Combining geopolitics with world history, a droll examination of flags and their symbols—how their power is used to unite and divide populations and intimidate enemies.
[Marshall] writes with the cool drollery that characterized the work of Christopher Hitchens or Simon Winchester. He tackles a topic that many people take seriously without taking himself seriously, and the result is a book that explains where many of the flags that capture the world's imagination come from and why ... A Flag Worth Dying For is a fresh explanation of symbols we often take for granted, and a keen meditation on what flags mean to those who embrace or recoil from them. It's not a book worth dying for, but it's one worth reading.
There is something a little dutiful about this tour, but Marshall offers us a surprising fact or six along the way ... Marshall oscillates between telling the story of the way flags unite us and the way they divide us. He is acutely aware that they often do both at the same time, and it is this tension that brings out his most illuminating writing ... Marshall is especially good on how flags encode the history of the violence that brought the nations they represent into being and how quickly they can become emblems of racial and ethnic bigotry ... The writing in books like this is often rushed and cramped on the one hand and glib and expansive on the other, and Marshall does not transcend the genre. The supposedly clever bits can be particularly annoying ... Readers looking for an understanding of how silk waving from a stick can come to mean everything will be disappointed, but they will not leave empty-handed either.

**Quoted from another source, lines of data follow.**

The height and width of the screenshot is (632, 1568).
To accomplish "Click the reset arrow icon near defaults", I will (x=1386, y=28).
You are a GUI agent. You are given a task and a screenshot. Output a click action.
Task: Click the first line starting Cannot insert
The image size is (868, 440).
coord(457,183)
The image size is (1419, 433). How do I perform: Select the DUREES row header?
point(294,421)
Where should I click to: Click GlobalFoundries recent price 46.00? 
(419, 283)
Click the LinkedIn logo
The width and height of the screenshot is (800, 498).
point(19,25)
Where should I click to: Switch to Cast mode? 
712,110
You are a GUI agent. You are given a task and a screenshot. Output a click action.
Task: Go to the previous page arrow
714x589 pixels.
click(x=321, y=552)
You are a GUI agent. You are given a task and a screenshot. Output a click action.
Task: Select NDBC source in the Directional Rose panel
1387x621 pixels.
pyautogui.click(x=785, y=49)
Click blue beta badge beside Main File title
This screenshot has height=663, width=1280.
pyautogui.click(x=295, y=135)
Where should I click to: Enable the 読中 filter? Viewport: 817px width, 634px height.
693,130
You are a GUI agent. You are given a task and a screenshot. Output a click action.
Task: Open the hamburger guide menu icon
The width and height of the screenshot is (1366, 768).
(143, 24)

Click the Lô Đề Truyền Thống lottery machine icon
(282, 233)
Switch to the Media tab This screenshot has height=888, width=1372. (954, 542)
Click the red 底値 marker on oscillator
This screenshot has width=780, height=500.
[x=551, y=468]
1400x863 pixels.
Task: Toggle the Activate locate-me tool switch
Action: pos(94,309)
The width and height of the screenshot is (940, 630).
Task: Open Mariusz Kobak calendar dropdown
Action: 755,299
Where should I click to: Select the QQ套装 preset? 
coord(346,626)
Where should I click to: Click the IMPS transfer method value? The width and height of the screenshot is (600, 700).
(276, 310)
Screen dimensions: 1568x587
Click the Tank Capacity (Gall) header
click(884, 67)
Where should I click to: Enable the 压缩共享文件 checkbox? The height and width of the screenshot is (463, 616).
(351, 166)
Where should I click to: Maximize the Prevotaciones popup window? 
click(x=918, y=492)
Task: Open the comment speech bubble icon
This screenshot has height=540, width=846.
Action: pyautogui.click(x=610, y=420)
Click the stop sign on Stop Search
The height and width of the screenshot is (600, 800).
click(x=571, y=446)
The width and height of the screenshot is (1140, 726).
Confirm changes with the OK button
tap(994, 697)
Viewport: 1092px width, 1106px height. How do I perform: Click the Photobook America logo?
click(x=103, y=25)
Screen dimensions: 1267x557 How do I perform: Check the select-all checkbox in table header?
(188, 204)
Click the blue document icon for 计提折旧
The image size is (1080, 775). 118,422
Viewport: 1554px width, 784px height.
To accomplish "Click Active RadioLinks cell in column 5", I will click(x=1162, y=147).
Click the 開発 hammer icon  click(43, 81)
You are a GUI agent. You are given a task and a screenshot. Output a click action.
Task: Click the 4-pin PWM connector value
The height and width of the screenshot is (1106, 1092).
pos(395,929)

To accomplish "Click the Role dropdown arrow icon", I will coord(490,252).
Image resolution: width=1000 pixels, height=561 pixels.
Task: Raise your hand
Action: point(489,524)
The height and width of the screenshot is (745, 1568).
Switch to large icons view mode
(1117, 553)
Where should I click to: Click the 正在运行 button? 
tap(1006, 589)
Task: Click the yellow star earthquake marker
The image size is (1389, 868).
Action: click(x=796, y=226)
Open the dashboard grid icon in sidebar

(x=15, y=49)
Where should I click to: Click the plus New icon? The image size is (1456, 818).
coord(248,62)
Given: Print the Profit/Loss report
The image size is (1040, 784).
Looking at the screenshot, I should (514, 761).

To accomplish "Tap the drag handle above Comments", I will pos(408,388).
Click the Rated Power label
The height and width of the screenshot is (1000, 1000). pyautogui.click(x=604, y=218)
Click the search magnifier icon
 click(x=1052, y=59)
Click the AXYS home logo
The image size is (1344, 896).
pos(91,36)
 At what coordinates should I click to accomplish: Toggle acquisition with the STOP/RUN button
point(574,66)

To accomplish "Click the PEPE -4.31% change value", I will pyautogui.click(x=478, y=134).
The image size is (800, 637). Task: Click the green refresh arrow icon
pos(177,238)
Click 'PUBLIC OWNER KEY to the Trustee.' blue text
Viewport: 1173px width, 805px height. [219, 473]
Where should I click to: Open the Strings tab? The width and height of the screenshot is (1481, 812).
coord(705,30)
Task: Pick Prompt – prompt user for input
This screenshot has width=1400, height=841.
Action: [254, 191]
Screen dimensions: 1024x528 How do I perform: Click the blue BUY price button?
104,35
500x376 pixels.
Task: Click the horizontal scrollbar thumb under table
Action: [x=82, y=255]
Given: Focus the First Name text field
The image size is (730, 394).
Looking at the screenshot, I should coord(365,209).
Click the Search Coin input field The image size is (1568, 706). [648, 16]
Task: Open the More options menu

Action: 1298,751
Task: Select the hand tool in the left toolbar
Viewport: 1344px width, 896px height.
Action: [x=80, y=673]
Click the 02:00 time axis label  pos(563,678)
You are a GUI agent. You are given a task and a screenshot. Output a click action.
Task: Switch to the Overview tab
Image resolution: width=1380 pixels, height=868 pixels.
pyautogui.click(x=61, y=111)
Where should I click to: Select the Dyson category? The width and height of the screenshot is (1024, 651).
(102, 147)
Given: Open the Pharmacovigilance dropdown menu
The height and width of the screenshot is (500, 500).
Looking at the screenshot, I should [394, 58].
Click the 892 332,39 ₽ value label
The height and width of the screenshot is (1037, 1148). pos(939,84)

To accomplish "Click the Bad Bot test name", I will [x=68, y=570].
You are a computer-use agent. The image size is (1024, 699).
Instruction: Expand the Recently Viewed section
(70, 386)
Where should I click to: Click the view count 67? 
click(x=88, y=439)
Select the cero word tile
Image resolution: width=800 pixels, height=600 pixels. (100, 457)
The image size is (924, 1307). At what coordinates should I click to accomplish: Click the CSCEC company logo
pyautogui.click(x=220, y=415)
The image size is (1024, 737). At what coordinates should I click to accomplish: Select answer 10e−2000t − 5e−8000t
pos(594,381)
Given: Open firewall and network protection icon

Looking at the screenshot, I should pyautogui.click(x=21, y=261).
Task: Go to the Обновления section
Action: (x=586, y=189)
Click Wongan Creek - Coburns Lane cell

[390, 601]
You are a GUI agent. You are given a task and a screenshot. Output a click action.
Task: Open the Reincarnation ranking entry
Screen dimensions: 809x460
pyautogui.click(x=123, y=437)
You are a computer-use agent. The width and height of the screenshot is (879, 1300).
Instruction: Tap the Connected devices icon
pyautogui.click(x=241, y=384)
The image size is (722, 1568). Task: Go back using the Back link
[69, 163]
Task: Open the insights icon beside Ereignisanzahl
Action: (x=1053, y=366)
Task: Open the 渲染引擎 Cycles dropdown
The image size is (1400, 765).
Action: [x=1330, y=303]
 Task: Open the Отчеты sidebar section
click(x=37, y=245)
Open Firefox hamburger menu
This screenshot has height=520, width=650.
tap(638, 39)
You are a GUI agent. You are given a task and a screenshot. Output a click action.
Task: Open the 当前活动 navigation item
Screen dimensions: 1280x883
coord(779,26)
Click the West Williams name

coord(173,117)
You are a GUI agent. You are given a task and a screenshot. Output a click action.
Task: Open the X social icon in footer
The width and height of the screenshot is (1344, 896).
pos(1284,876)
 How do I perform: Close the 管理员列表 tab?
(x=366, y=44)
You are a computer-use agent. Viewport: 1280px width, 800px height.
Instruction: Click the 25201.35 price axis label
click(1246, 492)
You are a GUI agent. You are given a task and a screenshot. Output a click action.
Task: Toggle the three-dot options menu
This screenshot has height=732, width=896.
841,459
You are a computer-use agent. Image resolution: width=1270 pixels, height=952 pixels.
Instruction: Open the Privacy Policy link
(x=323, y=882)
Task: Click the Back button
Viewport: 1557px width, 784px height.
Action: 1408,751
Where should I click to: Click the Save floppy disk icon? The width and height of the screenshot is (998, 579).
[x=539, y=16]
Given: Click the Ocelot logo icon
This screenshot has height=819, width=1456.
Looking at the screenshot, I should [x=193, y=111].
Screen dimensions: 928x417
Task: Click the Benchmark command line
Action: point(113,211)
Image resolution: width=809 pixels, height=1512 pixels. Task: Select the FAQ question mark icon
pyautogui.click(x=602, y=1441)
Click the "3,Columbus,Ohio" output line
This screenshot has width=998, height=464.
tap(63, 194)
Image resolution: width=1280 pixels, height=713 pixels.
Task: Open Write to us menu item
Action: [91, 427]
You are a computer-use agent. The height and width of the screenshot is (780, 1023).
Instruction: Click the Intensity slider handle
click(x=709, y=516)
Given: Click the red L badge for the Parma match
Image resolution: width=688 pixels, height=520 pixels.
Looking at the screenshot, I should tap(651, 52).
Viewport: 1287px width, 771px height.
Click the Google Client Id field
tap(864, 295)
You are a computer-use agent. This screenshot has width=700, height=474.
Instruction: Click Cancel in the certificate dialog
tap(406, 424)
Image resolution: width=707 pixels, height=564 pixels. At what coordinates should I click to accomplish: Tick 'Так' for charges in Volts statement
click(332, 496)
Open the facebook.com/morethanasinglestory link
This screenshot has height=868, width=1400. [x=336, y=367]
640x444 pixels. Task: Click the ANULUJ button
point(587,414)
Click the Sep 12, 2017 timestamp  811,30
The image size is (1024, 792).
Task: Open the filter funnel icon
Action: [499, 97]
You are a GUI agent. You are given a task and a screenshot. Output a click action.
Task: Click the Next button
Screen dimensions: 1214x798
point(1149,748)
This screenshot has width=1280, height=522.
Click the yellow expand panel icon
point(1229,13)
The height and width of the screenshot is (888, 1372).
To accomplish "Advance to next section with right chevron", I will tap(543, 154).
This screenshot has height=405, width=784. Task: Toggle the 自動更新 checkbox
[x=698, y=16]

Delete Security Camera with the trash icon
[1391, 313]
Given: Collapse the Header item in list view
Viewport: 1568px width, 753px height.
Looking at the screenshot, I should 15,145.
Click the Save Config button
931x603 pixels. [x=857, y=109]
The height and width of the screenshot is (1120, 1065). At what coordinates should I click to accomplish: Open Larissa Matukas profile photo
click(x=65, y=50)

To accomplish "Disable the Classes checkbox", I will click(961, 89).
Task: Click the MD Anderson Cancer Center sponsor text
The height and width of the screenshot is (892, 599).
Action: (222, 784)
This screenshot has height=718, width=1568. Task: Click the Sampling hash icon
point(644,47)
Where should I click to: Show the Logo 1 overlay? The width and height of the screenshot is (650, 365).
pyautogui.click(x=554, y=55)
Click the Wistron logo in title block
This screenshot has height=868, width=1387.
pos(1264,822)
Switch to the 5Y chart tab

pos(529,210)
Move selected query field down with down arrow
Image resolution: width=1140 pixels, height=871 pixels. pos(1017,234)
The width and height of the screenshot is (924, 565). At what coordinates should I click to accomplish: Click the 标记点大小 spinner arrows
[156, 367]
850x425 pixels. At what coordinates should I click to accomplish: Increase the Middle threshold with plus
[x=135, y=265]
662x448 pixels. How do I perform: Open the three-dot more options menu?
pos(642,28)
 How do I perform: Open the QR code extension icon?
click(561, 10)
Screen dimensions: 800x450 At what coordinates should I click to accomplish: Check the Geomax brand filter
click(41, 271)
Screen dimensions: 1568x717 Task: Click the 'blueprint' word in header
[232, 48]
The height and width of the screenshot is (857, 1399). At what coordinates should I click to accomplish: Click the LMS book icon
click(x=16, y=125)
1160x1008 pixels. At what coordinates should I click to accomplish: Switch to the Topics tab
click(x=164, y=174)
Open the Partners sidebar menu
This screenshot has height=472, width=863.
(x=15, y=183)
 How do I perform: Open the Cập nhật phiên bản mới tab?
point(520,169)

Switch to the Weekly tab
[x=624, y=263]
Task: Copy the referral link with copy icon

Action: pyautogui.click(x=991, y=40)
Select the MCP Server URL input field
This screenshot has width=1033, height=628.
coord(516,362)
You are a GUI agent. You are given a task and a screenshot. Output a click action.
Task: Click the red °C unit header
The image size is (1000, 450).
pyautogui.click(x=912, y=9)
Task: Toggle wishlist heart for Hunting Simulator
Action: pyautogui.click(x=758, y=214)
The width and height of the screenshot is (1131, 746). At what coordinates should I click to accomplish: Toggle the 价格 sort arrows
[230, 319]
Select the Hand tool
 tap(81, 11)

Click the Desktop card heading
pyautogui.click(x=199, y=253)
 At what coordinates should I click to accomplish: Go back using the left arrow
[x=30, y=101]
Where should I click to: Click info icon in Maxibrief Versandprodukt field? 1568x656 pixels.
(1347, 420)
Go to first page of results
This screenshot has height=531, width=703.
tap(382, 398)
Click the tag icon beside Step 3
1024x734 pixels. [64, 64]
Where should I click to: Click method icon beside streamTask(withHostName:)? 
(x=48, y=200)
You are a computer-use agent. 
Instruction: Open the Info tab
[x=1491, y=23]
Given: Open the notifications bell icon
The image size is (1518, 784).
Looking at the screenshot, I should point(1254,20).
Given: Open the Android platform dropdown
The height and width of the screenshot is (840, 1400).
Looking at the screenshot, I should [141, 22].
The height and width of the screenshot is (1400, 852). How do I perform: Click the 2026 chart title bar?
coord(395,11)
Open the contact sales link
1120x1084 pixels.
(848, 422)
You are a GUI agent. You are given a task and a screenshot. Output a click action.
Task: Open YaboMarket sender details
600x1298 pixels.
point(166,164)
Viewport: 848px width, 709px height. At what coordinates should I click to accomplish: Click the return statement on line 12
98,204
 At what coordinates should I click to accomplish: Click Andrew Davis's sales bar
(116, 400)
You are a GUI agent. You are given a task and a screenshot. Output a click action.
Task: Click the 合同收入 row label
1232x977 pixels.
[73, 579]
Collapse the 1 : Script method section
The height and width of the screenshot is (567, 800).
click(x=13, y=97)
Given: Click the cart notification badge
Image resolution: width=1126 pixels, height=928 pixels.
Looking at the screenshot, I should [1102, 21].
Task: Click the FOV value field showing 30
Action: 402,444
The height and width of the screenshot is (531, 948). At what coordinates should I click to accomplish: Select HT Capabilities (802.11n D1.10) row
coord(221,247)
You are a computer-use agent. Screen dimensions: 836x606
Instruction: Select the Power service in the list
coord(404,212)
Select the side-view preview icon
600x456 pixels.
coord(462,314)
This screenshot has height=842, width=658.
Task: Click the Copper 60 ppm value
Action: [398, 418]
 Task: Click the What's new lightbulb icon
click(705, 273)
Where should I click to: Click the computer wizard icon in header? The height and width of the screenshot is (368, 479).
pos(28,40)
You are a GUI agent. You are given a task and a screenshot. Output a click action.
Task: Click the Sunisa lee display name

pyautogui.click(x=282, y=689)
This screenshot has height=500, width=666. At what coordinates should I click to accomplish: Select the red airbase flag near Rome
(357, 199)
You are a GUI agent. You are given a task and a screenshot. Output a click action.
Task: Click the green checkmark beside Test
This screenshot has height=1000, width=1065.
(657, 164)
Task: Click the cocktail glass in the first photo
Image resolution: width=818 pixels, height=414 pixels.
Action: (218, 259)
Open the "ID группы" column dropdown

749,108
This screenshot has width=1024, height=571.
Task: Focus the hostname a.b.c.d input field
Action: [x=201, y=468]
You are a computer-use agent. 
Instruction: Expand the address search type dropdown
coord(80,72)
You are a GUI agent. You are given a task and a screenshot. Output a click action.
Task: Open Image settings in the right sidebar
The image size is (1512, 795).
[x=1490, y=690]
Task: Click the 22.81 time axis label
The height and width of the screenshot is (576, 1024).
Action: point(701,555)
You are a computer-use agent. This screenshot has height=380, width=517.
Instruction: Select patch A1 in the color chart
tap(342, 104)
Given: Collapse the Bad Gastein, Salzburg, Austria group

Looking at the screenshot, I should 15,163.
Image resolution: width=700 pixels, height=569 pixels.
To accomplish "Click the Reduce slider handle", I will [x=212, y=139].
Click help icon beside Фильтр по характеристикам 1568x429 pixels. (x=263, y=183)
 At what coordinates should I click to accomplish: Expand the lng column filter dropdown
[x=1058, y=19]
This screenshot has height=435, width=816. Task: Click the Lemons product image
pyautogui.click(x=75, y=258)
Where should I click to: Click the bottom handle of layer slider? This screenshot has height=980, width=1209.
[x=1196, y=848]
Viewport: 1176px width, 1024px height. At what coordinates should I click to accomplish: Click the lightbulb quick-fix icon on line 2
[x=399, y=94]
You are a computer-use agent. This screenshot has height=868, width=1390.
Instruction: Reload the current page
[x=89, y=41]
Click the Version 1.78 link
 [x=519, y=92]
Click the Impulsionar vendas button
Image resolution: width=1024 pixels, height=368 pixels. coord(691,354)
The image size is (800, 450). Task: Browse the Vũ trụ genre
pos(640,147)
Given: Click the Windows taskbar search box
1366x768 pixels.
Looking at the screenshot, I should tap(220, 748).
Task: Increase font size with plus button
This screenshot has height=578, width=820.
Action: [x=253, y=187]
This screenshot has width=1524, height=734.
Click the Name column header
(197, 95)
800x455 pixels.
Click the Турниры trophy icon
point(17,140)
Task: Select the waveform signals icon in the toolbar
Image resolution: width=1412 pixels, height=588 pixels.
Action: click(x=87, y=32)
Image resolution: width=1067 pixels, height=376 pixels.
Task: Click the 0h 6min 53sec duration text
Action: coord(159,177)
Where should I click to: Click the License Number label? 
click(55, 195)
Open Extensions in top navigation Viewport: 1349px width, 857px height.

...[an] amusing but ultimately frustrating book ... The book is essentially a compilation of such facts about flags, and the author is clearly uninterested in exploring the broader significance of the multitude of individual facts with which he packs each of the nine chapters. Marshall writes more as a hobbyist who hoards details about the subject of his fascination rather than as an analyst attempting to explain the role of flags in international affairs or domestic politics ... We surely need a deeper understanding of the dynamics of nationalism and the powerful appeal of political symbols. Marshall acknowledges as much but ultimately does little to use his vast knowledge of flags and the lessons of history to offer robust insights about the uses and misuses of flags in world affairs.